**Selected extract:**

Okay, so this problem looks a bit tricky with all those symbols, but it's really just asking us to be super careful with our derivatives!

**(a) Finding $\frac{\partial T}{\partial x}$ and its meaning**
First, let's find out how temperature changes with depth ($x$). When we see this curly 'd' (that's called 'partial derivative'), it means we treat everything *except* $x$ as a constant number. So, $T_0$, $T_1$, $\omega$, and $t$ are like fixed numbers for this part.
Our function is $T(x, t)=T_{0}+T_{1} e^{-\lambda x} \sin (\omega t-\lambda x)$.
The derivative of $T_0$ (a constant) is 0.
For the second part, $T_{1} e^{-\lambda x} \sin (\omega t-\lambda x)$, we have two parts that depend on $x$: $e^{-\lambda x}$ and $\sin (\omega t-\lambda x)$. This means we need to use the product rule!
Let's call $u = T_1 e^{-\lambda x}$ and $v = \sin (\omega t-\lambda x)$.
- The derivative of $u$ with respect to $x$ is $T_1 \cdot (-\lambda e^{-\lambda x}) = -\lambda T_1 e^{-\lambda x}$.

**Dataset excerpt:**
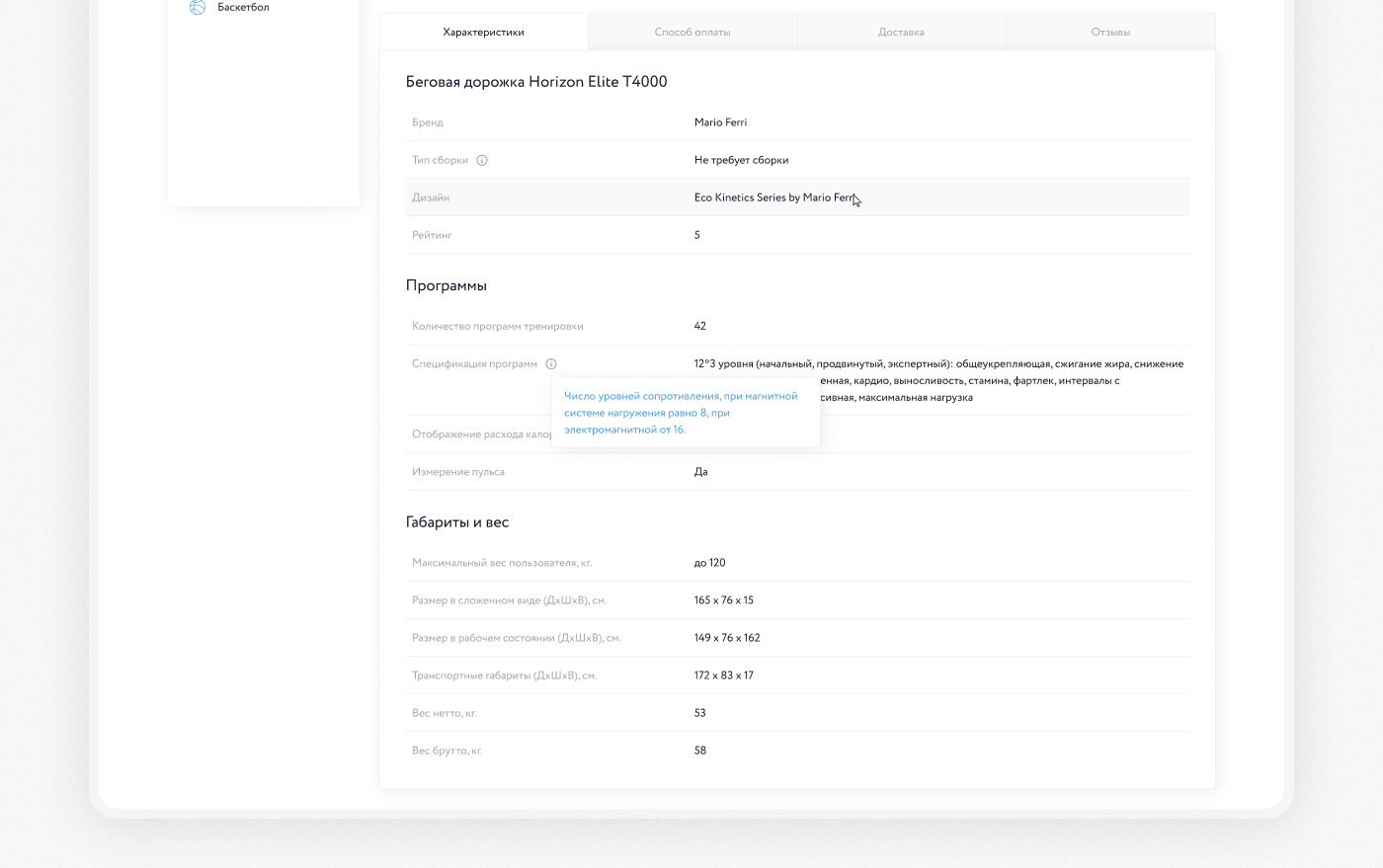Open the Способ оплаты tab
The height and width of the screenshot is (868, 1383).
[x=692, y=33]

**To do:**
(1) Translate this sentence from the temperature derivative solution above into Spanish: "So, $T_0$, $T_1$, $\omega$, and $t$ are like fixed numbers for this part."
(2) Pick up the worked solution on the temperature derivative after its final sentence and keep going in the same style.

**Responses for each task:**
(1) Así que $T_0$, $T_1$, $\omega$ y $t$ son como números fijos para esta parte.

(2)
- The derivative of $v$ with respect to $x$ is $\cos (\omega t-\lambda x) \cdot (-\lambda) = -\lambda \cos (\omega t-\lambda x)$ (using the chain rule because of the $-\lambda x$ inside the sine function).
Now, the product rule says: $u'v + uv'$.
So, $\frac{\partial T}{\partial x} = (-\lambda T_1 e^{-\lambda x}) \sin (\omega t-\lambda x) + (T_1 e^{-\lambda x}) (-\lambda \cos (\omega t-\lambda x))$.
We can factor out $-\lambda T_1 e^{-\lambda x}$:
$\frac{\partial T}{\partial x} = -\lambda T_1 e^{-\lambda x} [\sin (\omega t-\lambda x) + \cos (\omega t-\lambda x)]$.
Physically, this derivative tells us how quickly the temperature changes as we go deeper into the ground. If it's a big number, the temperature changes a lot over a short depth.

**(b) Finding $\frac{\partial T}{\partial t}$ and its meaning**
Now we want to see how temperature changes with time ($t$). This time, we treat $x$ (and $T_0, T_1, \lambda, \omega$) as constants.
Again, the derivative of $T_0$ is 0.
For $T_{1} e^{-\lambda x} \sin (\omega t-\lambda x)$, the $T_1 e^{-\lambda x}$ part is a constant multiplier.
We only need to differentiate $\sin (\omega t-\lambda x)$ with respect to $t$.
Using the chain rule: the derivative of $\sin(stuff)$ is $\cos(stuff) \cdot (\text{derivative of stuff})$.
So, the derivative of $\sin (\omega t-\lambda x)$ with respect to $t$ is $\cos (\omega t-\lambda x) \cdot (\omega) = \omega \cos (\omega t-\lambda x)$.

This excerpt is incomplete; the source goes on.